If a backhaul is not already set up in a data center, additional "VXR" boxes can be added to each data center to provide an overlay backhaul using VXLAN-over-IPSEC.

Installation and setup

Initial installation

First, install the software on the bondingadmin server:

make install

Note

The rest of the yap commands are run on the management server, unless otherwise stated.

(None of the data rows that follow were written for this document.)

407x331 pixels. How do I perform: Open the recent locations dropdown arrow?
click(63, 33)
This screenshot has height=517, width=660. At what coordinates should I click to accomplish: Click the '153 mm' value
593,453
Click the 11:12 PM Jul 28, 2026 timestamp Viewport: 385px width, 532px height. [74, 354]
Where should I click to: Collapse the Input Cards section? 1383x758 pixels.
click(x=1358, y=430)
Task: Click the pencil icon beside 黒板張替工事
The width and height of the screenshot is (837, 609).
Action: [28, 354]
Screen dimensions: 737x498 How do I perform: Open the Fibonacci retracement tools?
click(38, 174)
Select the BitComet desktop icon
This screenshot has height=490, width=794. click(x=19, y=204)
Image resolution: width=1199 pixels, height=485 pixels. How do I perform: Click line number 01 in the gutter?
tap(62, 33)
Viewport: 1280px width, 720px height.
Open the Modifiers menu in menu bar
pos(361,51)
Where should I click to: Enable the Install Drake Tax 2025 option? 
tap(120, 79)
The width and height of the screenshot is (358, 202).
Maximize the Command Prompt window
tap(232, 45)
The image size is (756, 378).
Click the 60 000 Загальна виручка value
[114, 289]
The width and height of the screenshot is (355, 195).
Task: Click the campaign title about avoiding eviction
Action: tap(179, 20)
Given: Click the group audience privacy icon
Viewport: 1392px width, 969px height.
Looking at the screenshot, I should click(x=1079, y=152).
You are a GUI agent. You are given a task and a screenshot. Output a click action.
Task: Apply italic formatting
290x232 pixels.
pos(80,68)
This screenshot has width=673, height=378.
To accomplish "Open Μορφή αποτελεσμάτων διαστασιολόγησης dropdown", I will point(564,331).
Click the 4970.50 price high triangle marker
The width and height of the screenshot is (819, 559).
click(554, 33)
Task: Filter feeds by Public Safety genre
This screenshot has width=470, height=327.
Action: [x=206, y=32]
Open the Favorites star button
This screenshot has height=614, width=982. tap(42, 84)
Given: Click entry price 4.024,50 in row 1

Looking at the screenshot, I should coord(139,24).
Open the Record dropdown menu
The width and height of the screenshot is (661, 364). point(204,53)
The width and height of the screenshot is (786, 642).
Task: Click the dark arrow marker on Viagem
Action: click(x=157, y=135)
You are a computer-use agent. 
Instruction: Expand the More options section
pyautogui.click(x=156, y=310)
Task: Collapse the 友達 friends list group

Then add a read-only user in the Bondingadmin web interface allow the tool to query the API. Add the user details using the yap tool:

yap auth-set user@example.com mypassword

Setting up regions

Each region will have a series of aggregators and VLAN assignments for the spaces. To add a region:

yap region-add yvr

Adding spaces

To add the space with key foo:

yap space-add add foo

Setting VLAN region associations

If a VLAN is not associated to a space in a region, none of the nodes in that region will set up peering for the space. To add a VLAN association for space foo in region yvr on vlan 1234:

yap vlan-set foo yvr 1234

Enabling IPSEC

To enable IPSEC:

yap ipsec-enable

Setting up a VXR

If using VXR hosts to provide a backhaul overlay, install the latest openSUSE Leap distribution on a host, set up the base networking, then install and setup salt-minion.

Assuming we are going to call the node yvr-vxr01 and our Bondingadmin host is bondingadmin.mydomain.com:

zypper in salt-minion
echo yvr-vxr01 > /etc/salt/minion_id
echo "master: bondingadmin.mydomain.com" > /etc/salt/minion.d/yap.conf
echo -e "grains:\n  type: vxr" >> /etc/salt/minion.d/yap.conf
systemctl enable --now salt-minion

On the Bondingadmin server, accept the salt key for the box:

salt-key -a yvr-vxr01

Then add a record using yap, with the name, ip, region, and VLAN trunk port:

yap vxr-add yvr-vxr01 1.2.3.4 yvr eth1

The necessary software will be installed automatically.

Adding aggregators

To add an aggregator, get the ID from Bondingadmin, select a region for it, setup a vlan trunk interface, then add it:

yap agg-add 1 yvr eth1

This will install some software on the aggregator to maintain the VLANs and OSPF peering on the eth1 trunk port.

Showing status

On each Aggregator and VXR, there is a yap command that manages the local state. to show the state of space foo:

yap status foo

From the bondingadmin server, you can check state on multiple hosts simultaneously by specifying a node list to the salt cmd.run command. For example, to show the state of space foo on the VXR yvr-vxr01 and the aggregator with ID 1:

salt -C 'L@yvr-vxr01,node-1' cmd.run "yap status foo"

Architectural overview

The following diagram shows an overview of the various nodes involved in a typical YAP deployment for a space. This fictional space has a firewall in YVR only, but bonds in both YVR and TOR.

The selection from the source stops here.